ABOUT THIS EXERCISE: Transcribe each line of the material with no alterations.

• • • • • • •

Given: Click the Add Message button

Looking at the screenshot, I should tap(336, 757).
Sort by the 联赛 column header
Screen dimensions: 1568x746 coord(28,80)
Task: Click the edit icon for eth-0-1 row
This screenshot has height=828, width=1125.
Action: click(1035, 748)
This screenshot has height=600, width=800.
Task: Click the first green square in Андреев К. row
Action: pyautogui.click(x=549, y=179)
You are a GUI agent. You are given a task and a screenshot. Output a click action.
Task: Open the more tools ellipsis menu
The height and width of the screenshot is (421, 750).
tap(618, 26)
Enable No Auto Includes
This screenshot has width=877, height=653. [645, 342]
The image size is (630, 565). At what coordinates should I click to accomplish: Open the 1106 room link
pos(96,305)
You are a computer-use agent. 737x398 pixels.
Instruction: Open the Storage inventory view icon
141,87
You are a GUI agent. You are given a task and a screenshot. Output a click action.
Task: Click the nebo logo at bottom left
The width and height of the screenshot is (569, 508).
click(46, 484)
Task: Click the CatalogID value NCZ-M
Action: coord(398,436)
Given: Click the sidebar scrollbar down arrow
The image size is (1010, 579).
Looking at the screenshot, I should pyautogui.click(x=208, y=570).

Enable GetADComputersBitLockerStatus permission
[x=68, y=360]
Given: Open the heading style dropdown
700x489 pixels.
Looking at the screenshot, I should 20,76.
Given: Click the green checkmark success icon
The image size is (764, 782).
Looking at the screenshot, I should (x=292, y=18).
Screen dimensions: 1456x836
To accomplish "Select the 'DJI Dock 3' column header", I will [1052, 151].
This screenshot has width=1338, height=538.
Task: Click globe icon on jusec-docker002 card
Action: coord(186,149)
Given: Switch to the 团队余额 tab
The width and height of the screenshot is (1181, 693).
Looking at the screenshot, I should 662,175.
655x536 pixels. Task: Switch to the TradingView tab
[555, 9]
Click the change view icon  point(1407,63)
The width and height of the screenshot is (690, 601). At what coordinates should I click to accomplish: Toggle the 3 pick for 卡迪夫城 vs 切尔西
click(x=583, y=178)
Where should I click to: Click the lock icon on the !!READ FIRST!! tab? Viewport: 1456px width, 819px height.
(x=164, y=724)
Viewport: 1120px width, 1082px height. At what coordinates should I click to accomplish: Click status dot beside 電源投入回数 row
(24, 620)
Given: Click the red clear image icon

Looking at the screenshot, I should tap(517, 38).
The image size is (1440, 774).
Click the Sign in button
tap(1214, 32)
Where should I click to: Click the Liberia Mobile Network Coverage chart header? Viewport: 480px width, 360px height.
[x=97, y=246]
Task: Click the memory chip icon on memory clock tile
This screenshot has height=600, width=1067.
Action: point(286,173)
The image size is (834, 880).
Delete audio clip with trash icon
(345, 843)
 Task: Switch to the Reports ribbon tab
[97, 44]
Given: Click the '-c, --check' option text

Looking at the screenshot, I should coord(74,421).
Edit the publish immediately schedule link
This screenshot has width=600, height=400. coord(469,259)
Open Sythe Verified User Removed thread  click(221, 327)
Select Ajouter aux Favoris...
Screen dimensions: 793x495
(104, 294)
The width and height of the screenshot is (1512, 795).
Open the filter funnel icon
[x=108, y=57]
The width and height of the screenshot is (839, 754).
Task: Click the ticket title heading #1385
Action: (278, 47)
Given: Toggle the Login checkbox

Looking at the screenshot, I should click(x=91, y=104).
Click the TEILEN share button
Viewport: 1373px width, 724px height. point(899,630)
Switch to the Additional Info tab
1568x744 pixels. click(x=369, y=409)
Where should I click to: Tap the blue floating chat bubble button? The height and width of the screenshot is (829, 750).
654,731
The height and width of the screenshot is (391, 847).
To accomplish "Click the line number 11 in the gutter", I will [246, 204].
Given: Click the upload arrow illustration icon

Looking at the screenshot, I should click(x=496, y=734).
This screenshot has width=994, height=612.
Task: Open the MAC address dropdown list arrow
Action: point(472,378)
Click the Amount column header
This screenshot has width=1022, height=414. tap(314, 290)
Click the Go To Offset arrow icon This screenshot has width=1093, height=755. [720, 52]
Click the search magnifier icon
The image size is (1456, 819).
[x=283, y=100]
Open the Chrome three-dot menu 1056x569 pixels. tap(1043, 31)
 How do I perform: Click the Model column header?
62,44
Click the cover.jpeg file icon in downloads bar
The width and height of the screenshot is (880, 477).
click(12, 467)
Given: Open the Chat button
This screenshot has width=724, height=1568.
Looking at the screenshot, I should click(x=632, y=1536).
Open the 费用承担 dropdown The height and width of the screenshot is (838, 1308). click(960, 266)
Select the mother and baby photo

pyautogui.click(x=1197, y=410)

• • • • • • •

EXERCISE RESULT:
Given: Click the Add Message button

Looking at the screenshot, I should tap(336, 757).
Sort by the 联赛 column header
Screen dimensions: 1568x746 coord(28,80)
Task: Click the edit icon for eth-0-1 row
This screenshot has height=828, width=1125.
Action: click(1035, 748)
This screenshot has height=600, width=800.
Task: Click the first green square in Андреев К. row
Action: pyautogui.click(x=549, y=179)
You are a GUI agent. You are given a task and a screenshot. Output a click action.
Task: Open the more tools ellipsis menu
The height and width of the screenshot is (421, 750).
tap(618, 26)
Enable No Auto Includes
This screenshot has width=877, height=653. [645, 342]
The image size is (630, 565). At what coordinates should I click to accomplish: Open the 1106 room link
pos(96,305)
You are a computer-use agent. 737x398 pixels.
Instruction: Open the Storage inventory view icon
141,87
You are a GUI agent. You are given a task and a screenshot. Output a click action.
Task: Click the nebo logo at bottom left
The width and height of the screenshot is (569, 508).
click(46, 484)
Task: Click the CatalogID value NCZ-M
Action: coord(398,436)
Given: Click the sidebar scrollbar down arrow
The image size is (1010, 579).
Looking at the screenshot, I should pyautogui.click(x=208, y=570).

Enable GetADComputersBitLockerStatus permission
[x=68, y=360]
Given: Open the heading style dropdown
700x489 pixels.
Looking at the screenshot, I should 20,76.
Given: Click the green checkmark success icon
The image size is (764, 782).
Looking at the screenshot, I should (x=292, y=18).
Screen dimensions: 1456x836
To accomplish "Select the 'DJI Dock 3' column header", I will [1052, 151].
This screenshot has width=1338, height=538.
Task: Click globe icon on jusec-docker002 card
Action: coord(186,149)
Given: Switch to the 团队余额 tab
The width and height of the screenshot is (1181, 693).
Looking at the screenshot, I should 662,175.
655x536 pixels. Task: Switch to the TradingView tab
[555, 9]
Click the change view icon  point(1407,63)
The width and height of the screenshot is (690, 601). At what coordinates should I click to accomplish: Toggle the 3 pick for 卡迪夫城 vs 切尔西
click(x=583, y=178)
Where should I click to: Click the lock icon on the !!READ FIRST!! tab? Viewport: 1456px width, 819px height.
(x=164, y=724)
Viewport: 1120px width, 1082px height. At what coordinates should I click to accomplish: Click status dot beside 電源投入回数 row
(24, 620)
Given: Click the red clear image icon

Looking at the screenshot, I should tap(517, 38).
The image size is (1440, 774).
Click the Sign in button
tap(1214, 32)
Where should I click to: Click the Liberia Mobile Network Coverage chart header? Viewport: 480px width, 360px height.
[x=97, y=246]
Task: Click the memory chip icon on memory clock tile
This screenshot has height=600, width=1067.
Action: point(286,173)
The image size is (834, 880).
Delete audio clip with trash icon
(345, 843)
 Task: Switch to the Reports ribbon tab
[97, 44]
Given: Click the '-c, --check' option text

Looking at the screenshot, I should coord(74,421).
Edit the publish immediately schedule link
This screenshot has width=600, height=400. coord(469,259)
Open Sythe Verified User Removed thread  click(221, 327)
Select Ajouter aux Favoris...
Screen dimensions: 793x495
(104, 294)
The width and height of the screenshot is (1512, 795).
Open the filter funnel icon
[x=108, y=57]
The width and height of the screenshot is (839, 754).
Task: Click the ticket title heading #1385
Action: (278, 47)
Given: Toggle the Login checkbox

Looking at the screenshot, I should click(x=91, y=104).
Click the TEILEN share button
Viewport: 1373px width, 724px height. point(899,630)
Switch to the Additional Info tab
1568x744 pixels. click(x=369, y=409)
Where should I click to: Tap the blue floating chat bubble button? The height and width of the screenshot is (829, 750).
654,731
The height and width of the screenshot is (391, 847).
To accomplish "Click the line number 11 in the gutter", I will [246, 204].
Given: Click the upload arrow illustration icon

Looking at the screenshot, I should click(x=496, y=734).
This screenshot has width=994, height=612.
Task: Open the MAC address dropdown list arrow
Action: point(472,378)
Click the Amount column header
This screenshot has width=1022, height=414. tap(314, 290)
Click the Go To Offset arrow icon This screenshot has width=1093, height=755. [720, 52]
Click the search magnifier icon
The image size is (1456, 819).
[x=283, y=100]
Open the Chrome three-dot menu 1056x569 pixels. tap(1043, 31)
 How do I perform: Click the Model column header?
62,44
Click the cover.jpeg file icon in downloads bar
The width and height of the screenshot is (880, 477).
click(12, 467)
Given: Open the Chat button
This screenshot has width=724, height=1568.
Looking at the screenshot, I should click(x=632, y=1536).
Open the 费用承担 dropdown The height and width of the screenshot is (838, 1308). click(960, 266)
Select the mother and baby photo

pyautogui.click(x=1197, y=410)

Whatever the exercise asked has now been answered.